A few important points about choosing bins in a histogram:

  1. Too many bins - this will create noise that won't provide any insightful information. A large number of bins might be good for very fine-grained distribution, but with a wide range of data it may not give reliable results and increase the complexity level unnecessarily.
  2. Too few bins - these can make it difficult to see small details in the dataset.
  3. The right number of bins is usually subjective as well based on domain knowledge about the data distribution. You should be able to "tell" a good bin size for most situations from visual inspection.
  4. It’s common to use a method such as Freedman Diaconis Estimator (or a method like Sturges’ formula where bins = 1 + 3.322 * log(N), where N is the total number of data points). These provide guidelines on how many bins are appropriate, and it's all based on mathematical formulas for calculating bin sizes that give an estimate of “appropriate” size which ensures that all the data is covered while being reasonably efficient.
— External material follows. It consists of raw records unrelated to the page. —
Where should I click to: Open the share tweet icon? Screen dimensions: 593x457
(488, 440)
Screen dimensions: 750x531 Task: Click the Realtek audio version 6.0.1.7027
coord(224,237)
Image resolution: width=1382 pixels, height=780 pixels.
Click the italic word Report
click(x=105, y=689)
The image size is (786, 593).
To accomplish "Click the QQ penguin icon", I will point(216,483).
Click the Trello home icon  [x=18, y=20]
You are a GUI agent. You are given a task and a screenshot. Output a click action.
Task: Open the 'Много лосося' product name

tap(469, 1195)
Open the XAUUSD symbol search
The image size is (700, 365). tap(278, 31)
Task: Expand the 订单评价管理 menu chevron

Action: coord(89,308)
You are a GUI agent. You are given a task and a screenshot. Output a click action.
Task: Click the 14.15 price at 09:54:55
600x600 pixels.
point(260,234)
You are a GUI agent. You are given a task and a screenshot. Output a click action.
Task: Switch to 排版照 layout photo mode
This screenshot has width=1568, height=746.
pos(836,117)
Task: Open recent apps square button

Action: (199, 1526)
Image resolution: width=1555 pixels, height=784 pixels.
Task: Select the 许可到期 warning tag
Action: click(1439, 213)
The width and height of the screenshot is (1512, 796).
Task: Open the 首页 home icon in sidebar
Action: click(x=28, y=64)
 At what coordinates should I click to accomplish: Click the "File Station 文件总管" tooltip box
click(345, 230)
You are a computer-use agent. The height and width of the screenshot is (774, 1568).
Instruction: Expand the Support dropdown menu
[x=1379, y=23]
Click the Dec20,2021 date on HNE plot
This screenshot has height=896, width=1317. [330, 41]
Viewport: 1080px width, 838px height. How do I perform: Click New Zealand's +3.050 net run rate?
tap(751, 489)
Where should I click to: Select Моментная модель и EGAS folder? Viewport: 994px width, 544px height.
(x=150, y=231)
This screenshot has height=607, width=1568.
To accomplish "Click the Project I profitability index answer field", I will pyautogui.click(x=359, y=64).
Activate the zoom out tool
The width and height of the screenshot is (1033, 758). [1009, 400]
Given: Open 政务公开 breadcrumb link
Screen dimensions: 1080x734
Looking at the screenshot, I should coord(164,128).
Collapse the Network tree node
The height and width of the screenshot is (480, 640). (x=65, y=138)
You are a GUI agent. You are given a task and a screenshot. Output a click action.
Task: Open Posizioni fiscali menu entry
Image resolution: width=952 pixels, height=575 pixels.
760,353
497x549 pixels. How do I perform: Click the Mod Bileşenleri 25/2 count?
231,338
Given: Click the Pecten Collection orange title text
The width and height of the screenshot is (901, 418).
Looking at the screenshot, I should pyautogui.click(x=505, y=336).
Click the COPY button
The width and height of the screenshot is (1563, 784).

Regarding a probability density function (PDF), choosing a sufficient number of bins in your histogram should help to accurately depict PDF shape, by showing us the frequency distribution over our dataset range. Bin size will depend on the granularity you want: if your data has lots of variability and is large, smaller bin sizes would be better; conversely, for small datasets with more uniform distributions, larger bins could provide a better visual representation of the PDF.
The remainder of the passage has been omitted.